- [Task requirements]:
In the records that follow, the lines from the one containing "Click the Close button at bottom" to the one containing "Given: Select Checkout (Detached) option", inclusive, are to be given again exactly.

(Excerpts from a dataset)
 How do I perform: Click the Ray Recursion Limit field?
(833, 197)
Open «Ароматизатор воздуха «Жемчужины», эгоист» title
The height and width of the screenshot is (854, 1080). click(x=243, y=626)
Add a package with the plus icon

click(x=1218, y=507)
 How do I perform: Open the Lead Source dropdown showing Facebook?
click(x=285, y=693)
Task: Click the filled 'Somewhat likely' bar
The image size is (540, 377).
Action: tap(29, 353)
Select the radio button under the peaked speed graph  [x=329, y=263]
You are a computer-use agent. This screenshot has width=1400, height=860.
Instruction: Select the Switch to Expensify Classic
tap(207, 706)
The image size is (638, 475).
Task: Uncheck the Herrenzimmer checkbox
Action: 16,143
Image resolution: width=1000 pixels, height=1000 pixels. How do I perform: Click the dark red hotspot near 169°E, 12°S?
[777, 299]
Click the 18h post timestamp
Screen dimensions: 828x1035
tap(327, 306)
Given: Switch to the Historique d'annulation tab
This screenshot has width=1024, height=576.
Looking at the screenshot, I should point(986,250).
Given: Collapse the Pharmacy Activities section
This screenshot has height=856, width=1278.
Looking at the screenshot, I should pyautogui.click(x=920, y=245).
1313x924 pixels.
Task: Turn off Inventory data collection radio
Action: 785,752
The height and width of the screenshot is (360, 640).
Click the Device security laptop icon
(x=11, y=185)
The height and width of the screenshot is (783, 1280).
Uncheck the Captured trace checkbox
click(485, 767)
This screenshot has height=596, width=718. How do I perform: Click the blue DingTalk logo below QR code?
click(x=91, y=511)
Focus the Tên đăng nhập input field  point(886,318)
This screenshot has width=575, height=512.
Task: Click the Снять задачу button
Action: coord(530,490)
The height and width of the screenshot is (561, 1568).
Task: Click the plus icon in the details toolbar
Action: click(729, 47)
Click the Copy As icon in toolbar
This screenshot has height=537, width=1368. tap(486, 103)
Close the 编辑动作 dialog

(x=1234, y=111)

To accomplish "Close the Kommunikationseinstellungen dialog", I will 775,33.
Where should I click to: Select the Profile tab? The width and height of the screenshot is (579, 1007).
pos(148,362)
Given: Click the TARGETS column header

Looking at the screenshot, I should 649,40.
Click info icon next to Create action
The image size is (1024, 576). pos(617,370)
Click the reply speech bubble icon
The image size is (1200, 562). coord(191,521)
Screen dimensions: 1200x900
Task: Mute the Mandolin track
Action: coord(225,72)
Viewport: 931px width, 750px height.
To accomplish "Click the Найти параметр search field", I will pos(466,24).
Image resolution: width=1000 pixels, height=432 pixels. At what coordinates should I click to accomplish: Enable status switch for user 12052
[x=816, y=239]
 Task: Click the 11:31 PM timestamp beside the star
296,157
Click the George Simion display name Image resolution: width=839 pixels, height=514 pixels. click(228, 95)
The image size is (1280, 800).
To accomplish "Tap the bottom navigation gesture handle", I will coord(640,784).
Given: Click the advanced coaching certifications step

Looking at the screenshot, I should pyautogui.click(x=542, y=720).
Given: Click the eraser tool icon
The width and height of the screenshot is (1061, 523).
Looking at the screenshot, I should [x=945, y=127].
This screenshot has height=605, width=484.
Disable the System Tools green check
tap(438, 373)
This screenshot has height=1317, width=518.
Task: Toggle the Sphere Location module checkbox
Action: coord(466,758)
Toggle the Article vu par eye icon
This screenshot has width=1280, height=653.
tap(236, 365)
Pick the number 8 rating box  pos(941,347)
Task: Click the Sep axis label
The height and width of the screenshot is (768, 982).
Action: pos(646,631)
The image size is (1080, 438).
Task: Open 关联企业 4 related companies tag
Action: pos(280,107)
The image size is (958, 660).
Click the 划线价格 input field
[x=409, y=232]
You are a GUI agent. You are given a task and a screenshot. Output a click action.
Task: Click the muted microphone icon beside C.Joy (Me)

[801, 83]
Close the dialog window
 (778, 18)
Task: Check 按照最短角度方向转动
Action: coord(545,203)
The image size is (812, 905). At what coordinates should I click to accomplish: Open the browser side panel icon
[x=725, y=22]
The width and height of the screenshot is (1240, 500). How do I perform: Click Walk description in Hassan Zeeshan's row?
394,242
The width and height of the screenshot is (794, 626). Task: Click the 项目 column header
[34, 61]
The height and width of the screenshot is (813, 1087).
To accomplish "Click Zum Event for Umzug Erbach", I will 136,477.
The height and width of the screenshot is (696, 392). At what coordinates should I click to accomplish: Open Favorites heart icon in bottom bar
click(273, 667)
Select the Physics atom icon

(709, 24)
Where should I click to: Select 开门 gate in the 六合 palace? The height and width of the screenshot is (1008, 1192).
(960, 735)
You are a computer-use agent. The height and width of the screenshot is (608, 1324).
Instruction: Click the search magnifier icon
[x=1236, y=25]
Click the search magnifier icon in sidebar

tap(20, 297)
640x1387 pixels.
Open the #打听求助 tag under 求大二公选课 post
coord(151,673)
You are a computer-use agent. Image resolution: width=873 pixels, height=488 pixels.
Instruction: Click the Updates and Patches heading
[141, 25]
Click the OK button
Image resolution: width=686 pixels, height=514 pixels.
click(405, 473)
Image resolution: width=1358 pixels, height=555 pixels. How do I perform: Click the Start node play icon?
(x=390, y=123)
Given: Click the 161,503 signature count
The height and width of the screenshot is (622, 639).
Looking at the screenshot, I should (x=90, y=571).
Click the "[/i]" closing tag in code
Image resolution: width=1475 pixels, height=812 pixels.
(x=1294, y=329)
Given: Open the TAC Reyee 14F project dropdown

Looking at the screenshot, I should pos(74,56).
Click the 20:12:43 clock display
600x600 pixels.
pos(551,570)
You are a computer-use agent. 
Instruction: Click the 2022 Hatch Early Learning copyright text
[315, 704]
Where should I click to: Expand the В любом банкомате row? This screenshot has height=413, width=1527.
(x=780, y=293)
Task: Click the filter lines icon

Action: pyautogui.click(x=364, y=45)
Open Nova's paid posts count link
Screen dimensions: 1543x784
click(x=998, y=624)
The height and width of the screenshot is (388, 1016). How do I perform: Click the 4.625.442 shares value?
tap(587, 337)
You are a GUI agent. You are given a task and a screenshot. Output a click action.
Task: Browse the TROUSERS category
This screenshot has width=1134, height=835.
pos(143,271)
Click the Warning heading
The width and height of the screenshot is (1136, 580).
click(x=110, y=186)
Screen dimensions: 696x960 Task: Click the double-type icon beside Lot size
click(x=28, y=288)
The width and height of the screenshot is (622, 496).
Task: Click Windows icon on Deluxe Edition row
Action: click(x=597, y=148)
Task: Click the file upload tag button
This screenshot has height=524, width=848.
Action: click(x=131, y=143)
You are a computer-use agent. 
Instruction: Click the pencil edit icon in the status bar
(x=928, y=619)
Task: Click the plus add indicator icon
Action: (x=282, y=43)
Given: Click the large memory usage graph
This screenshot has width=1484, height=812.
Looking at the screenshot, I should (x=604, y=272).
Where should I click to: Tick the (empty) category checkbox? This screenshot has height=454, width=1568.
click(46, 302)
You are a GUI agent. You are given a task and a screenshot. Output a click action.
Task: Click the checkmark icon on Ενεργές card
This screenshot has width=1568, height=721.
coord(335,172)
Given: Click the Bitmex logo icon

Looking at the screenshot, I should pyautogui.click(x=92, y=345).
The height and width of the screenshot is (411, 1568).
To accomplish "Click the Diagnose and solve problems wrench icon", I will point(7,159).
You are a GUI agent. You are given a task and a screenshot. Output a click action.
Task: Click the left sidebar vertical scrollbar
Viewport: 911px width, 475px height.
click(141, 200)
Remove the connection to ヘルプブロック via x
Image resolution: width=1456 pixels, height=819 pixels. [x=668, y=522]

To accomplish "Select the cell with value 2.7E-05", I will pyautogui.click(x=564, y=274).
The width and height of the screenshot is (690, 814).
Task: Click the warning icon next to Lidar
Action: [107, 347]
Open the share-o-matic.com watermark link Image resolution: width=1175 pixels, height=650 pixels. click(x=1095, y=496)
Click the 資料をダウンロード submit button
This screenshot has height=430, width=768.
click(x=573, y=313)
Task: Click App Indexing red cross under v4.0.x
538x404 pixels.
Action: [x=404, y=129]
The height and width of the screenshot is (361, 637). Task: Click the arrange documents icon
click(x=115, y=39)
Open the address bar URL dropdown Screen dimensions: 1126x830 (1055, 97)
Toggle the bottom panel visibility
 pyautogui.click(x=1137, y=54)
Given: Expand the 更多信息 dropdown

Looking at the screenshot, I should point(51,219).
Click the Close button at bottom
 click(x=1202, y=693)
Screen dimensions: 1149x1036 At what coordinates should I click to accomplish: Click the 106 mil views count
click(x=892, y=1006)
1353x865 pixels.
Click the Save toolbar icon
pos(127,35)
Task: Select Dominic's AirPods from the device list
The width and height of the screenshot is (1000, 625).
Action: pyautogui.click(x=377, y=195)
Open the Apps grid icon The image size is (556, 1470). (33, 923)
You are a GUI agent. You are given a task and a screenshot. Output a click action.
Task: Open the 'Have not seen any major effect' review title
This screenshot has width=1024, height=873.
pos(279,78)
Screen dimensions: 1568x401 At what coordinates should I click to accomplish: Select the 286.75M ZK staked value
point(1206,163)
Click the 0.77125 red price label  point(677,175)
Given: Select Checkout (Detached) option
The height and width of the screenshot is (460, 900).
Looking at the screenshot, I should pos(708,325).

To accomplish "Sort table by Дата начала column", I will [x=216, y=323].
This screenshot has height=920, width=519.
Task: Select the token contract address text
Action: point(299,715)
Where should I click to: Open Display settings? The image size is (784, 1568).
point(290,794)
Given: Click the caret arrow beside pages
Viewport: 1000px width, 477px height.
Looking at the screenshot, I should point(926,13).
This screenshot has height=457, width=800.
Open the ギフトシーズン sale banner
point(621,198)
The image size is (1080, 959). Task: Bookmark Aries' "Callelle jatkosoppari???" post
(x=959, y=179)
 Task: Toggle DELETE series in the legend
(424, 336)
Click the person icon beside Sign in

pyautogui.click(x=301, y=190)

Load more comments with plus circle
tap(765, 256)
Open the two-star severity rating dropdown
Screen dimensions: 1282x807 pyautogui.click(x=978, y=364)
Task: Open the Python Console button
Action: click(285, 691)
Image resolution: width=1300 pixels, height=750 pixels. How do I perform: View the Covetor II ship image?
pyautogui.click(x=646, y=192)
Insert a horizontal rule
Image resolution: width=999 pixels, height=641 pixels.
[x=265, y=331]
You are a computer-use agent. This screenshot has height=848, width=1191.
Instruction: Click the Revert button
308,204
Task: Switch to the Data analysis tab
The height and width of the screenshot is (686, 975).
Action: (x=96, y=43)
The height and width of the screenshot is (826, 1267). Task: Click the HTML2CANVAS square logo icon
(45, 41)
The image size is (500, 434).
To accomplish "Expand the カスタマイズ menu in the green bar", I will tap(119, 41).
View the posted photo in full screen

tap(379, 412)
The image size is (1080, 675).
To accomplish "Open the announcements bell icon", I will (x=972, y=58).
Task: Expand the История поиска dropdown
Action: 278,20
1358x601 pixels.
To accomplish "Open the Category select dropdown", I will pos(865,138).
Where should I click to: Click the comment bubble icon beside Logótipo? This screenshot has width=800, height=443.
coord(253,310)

- [The completed task]:
Click the Close button at bottom
 click(x=1202, y=693)
Screen dimensions: 1149x1036 At what coordinates should I click to accomplish: Click the 106 mil views count
click(x=892, y=1006)
1353x865 pixels.
Click the Save toolbar icon
pos(127,35)
Task: Select Dominic's AirPods from the device list
The width and height of the screenshot is (1000, 625).
Action: pyautogui.click(x=377, y=195)
Open the Apps grid icon The image size is (556, 1470). (33, 923)
You are a GUI agent. You are given a task and a screenshot. Output a click action.
Task: Open the 'Have not seen any major effect' review title
This screenshot has width=1024, height=873.
pos(279,78)
Screen dimensions: 1568x401 At what coordinates should I click to accomplish: Select the 286.75M ZK staked value
point(1206,163)
Click the 0.77125 red price label  point(677,175)
Given: Select Checkout (Detached) option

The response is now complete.